Submitted by findingnemo202020 t3_yg68q9 in personalfinance
GameHat t1_iu81sxh wrote
Honestly, what you are doing already sounds really good. I think you're probably already planning better than most people.
Double check your emergency fund. You want to have enough in liquid assets (cash or bank savings account) to cover your family for 3-6 months if something drastic happened and income went to zero. If you already have that, disregard..
Past that - if you are already maxing roth and doing a good amount into 401(k) - can either of you contribute to an HSA? That might be the next best tax-advantaged account to max.

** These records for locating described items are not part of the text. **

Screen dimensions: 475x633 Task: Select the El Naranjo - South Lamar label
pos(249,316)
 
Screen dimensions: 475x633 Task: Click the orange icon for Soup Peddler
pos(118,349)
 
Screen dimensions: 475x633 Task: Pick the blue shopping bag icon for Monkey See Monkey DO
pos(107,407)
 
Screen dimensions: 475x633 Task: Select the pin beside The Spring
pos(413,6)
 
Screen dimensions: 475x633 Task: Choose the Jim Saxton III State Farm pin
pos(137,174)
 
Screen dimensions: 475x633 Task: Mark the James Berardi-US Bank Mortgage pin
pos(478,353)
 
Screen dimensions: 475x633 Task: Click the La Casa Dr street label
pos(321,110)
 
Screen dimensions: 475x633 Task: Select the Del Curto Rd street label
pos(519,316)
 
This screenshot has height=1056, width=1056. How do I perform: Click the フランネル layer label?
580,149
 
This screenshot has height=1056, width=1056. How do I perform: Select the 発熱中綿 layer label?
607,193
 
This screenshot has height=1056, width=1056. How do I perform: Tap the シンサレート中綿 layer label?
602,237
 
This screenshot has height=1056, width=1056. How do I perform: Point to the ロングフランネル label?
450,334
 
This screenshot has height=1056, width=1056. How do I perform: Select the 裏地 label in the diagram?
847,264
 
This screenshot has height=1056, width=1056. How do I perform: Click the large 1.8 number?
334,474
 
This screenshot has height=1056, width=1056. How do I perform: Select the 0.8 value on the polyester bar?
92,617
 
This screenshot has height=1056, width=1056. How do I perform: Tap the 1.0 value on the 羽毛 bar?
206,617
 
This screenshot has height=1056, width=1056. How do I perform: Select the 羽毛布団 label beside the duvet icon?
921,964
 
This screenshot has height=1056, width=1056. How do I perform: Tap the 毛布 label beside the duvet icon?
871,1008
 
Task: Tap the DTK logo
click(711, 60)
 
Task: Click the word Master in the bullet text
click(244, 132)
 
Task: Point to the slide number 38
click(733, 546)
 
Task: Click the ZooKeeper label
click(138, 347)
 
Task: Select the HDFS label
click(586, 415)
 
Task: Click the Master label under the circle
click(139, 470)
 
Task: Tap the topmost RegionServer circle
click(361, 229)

Past that, you max 401(k) and then start contributing to to a standard brokerage account. Sounds like you've already got a good handle on all this.
findingnemo202020 OP t1_iu938uk wrote
So my husband has the option for an HSA, but they aren't kidding when they say high deductible. Just him is 4k with an OOP max of 8k. I envy those whose "high deductible' plan is 1-1.5k.
I've gone back and forth with it, especially since it's his open enrollment. I love the idea of the HSA but I don't want something catastrophic to happen in the meantime (while building up tye HSA) and wipe us out.
Also, a baby would have to go on his insurance (mine is too expensive to add family members). I do not love the idea of an infant on an HDHP.